# Problem
Rewrite the data from its first line through the line containing "[x=145, y=229]", putting "position number" wherever "index number" occurs and leaving everything else unchanged.

———

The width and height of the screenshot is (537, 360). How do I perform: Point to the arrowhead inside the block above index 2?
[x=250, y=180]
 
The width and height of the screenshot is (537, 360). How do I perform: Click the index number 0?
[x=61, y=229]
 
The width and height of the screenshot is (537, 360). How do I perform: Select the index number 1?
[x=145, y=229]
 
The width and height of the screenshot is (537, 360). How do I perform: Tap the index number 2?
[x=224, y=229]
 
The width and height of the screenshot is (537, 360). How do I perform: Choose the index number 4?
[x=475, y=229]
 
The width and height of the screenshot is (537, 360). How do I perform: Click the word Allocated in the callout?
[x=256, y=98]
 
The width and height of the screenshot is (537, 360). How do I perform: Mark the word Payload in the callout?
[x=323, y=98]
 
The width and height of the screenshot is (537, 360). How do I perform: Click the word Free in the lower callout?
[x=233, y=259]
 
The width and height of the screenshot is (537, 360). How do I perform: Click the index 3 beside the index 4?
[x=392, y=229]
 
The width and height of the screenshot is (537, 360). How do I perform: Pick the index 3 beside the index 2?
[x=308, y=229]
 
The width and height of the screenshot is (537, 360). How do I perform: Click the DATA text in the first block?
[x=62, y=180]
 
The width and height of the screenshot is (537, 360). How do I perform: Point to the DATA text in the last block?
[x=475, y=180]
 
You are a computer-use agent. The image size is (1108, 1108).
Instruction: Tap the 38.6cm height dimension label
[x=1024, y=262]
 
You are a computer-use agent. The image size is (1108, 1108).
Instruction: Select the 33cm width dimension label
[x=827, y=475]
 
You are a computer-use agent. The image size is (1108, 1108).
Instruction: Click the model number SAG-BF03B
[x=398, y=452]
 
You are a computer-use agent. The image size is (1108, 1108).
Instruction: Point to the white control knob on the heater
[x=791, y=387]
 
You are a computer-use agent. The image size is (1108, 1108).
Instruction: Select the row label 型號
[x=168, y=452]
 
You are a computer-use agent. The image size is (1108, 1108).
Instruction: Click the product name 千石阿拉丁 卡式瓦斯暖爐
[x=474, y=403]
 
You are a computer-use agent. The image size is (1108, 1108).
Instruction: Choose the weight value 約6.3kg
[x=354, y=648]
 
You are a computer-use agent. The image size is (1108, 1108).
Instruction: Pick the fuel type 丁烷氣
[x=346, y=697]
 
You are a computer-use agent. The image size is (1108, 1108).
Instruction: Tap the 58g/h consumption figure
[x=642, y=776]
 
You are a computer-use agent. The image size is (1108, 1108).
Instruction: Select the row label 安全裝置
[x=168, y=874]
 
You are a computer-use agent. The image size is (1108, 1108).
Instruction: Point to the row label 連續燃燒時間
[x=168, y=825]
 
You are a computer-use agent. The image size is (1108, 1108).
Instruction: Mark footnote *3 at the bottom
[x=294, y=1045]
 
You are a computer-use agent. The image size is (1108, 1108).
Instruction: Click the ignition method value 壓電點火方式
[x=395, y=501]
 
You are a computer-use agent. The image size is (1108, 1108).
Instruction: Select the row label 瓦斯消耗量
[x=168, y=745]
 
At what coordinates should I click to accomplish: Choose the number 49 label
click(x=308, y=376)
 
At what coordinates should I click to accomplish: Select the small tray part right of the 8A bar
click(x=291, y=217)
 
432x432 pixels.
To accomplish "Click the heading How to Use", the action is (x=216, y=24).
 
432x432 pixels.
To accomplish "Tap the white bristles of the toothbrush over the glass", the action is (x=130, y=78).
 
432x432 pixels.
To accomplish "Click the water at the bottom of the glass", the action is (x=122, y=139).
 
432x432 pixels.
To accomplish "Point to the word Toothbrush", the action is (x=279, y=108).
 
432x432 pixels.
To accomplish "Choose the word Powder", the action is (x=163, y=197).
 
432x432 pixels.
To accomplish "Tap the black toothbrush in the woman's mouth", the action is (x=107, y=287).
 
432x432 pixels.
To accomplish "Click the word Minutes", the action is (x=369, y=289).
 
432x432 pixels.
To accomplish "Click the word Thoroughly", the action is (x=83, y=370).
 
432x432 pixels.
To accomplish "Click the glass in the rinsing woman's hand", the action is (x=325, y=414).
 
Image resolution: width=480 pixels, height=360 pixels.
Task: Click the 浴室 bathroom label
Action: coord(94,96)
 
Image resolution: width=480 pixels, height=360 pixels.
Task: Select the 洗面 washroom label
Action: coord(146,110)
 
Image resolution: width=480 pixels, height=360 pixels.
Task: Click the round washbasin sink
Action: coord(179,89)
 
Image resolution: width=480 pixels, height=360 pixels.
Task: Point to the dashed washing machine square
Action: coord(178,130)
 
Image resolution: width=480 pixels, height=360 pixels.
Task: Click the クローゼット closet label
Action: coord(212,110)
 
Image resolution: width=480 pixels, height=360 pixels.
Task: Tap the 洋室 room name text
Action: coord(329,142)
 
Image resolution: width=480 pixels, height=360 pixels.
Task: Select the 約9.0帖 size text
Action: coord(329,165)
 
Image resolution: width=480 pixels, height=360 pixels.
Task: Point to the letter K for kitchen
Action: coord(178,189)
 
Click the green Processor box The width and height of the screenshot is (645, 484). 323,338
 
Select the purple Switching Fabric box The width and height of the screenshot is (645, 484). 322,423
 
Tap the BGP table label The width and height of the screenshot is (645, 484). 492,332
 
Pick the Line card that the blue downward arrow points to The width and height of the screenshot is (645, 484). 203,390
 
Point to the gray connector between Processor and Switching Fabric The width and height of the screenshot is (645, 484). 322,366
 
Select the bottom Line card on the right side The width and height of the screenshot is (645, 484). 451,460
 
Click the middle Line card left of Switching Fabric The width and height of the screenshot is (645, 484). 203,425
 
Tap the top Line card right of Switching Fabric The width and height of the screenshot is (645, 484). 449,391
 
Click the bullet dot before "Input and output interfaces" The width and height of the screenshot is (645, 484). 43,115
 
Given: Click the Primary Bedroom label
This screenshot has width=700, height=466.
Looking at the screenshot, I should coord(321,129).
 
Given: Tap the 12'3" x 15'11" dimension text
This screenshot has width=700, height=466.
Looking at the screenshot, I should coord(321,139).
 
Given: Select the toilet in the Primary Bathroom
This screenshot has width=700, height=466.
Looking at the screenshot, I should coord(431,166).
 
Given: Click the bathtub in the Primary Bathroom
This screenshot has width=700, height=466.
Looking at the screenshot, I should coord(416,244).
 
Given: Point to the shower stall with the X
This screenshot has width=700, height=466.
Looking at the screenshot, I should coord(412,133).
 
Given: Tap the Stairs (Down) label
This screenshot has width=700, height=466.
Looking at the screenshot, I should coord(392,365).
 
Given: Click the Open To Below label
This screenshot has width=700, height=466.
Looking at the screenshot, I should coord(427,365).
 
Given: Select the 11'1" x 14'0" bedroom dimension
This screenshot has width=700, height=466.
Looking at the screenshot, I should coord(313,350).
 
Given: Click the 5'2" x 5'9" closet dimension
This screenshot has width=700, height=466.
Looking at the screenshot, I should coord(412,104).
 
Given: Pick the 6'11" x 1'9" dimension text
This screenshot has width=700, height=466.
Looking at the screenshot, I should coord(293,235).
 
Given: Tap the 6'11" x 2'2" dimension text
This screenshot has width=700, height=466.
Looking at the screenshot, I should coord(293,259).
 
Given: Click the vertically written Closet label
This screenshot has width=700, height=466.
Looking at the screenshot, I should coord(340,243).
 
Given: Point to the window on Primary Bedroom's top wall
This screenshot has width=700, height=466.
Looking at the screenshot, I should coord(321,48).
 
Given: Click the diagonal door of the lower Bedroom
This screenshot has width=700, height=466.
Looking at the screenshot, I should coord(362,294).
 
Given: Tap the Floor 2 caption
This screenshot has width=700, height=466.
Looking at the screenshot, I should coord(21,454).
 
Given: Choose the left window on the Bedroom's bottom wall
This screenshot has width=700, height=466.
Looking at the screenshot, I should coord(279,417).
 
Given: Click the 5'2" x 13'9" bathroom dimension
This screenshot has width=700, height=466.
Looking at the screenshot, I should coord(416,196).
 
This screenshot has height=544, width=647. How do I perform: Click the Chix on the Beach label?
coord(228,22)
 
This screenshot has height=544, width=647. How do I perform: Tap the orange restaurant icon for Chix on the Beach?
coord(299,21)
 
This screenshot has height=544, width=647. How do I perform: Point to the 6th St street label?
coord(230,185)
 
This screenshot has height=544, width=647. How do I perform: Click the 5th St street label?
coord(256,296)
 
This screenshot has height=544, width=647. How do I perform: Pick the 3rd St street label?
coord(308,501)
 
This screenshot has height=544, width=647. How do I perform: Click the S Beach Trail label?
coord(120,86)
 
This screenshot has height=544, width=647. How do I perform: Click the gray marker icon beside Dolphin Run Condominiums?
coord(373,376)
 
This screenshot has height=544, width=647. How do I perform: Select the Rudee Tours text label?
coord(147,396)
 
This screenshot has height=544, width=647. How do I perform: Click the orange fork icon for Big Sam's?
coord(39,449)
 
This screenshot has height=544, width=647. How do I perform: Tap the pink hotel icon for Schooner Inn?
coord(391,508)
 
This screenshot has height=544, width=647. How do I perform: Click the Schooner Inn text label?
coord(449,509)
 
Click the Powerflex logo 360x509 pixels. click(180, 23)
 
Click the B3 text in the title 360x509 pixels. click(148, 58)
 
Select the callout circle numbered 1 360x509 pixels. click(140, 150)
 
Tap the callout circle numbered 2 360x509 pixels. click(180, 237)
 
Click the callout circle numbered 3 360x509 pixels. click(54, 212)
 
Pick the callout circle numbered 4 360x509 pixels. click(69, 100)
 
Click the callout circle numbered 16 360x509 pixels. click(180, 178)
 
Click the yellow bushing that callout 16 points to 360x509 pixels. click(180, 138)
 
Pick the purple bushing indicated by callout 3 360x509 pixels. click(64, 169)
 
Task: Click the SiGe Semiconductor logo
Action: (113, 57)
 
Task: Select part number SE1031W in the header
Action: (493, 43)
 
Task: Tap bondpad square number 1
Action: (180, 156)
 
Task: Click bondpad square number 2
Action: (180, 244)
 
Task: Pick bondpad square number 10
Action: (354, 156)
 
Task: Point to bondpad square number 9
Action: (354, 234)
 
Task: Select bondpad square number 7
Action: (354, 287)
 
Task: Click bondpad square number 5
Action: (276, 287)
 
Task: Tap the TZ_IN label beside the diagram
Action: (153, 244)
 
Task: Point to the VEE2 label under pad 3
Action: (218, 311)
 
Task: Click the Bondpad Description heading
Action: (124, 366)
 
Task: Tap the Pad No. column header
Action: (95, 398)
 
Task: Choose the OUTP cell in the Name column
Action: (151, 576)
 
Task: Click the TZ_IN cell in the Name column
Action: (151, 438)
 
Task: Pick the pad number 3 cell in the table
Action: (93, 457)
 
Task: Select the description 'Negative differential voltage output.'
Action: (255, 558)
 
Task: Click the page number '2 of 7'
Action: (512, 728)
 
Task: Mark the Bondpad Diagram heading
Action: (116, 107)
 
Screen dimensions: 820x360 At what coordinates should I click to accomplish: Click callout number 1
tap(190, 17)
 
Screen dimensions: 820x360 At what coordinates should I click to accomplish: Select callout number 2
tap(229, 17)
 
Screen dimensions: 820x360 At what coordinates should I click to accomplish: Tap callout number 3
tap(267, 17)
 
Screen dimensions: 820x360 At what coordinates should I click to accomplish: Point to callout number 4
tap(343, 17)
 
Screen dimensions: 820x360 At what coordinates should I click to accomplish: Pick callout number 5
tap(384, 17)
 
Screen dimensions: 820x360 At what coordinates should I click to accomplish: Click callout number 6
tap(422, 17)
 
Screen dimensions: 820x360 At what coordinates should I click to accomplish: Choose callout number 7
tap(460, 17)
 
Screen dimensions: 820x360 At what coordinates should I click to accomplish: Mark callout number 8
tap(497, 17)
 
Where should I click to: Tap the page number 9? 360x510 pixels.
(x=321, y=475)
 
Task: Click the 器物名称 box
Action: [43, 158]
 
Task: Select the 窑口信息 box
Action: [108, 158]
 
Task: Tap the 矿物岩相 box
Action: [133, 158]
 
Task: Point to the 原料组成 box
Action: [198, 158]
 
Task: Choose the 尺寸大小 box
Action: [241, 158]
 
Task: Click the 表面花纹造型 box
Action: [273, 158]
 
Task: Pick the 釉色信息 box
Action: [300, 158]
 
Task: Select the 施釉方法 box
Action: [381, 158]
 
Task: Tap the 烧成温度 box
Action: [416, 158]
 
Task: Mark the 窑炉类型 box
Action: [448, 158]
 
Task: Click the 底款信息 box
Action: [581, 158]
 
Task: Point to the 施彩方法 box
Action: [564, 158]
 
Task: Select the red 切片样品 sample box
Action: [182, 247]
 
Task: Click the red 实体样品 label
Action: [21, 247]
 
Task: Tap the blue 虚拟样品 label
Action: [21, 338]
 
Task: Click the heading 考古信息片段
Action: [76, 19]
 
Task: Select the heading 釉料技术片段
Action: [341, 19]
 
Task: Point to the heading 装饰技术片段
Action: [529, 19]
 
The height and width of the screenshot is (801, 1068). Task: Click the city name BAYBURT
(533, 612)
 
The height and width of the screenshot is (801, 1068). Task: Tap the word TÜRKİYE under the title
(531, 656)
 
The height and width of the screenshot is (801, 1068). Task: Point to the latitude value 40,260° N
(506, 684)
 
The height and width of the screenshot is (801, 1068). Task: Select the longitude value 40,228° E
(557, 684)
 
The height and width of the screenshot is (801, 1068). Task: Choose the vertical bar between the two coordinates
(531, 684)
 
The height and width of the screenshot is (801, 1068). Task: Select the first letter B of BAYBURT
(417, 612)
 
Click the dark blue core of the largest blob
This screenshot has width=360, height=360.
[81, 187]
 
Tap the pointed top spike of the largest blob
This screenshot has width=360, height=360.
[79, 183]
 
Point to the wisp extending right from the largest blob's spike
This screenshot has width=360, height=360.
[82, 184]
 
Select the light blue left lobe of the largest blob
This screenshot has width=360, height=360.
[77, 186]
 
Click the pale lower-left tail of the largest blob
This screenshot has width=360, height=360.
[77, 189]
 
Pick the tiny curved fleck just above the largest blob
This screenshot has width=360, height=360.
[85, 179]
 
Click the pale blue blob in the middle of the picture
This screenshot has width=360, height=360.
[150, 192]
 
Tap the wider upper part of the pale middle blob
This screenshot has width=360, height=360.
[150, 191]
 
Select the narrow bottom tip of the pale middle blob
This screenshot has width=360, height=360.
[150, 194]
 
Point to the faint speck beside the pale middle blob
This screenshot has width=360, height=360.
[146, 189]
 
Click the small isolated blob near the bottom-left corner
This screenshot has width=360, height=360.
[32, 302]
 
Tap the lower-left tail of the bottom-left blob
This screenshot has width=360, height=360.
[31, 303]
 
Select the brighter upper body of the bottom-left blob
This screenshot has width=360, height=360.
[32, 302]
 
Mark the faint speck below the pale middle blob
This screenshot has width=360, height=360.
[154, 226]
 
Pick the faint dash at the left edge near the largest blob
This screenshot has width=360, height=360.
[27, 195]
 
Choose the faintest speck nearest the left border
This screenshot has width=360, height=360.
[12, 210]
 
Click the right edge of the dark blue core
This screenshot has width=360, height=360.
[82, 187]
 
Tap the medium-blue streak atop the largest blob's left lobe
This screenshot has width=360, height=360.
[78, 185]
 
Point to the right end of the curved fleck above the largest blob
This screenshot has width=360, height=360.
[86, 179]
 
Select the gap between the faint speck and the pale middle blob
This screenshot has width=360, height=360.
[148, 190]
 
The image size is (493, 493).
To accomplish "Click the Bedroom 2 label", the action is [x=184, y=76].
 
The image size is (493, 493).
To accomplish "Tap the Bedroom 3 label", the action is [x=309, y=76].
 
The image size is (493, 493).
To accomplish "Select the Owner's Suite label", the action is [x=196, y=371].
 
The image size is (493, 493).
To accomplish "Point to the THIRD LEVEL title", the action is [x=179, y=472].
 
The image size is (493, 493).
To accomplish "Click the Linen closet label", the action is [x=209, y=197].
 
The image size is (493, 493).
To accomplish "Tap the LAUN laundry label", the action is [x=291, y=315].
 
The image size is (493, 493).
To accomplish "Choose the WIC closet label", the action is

———

# Correct response
The width and height of the screenshot is (537, 360). How do I perform: Point to the arrowhead inside the block above index 2?
[x=250, y=180]
 
The width and height of the screenshot is (537, 360). How do I perform: Click the position number 0?
[x=61, y=229]
 
The width and height of the screenshot is (537, 360). How do I perform: Select the position number 1?
[x=145, y=229]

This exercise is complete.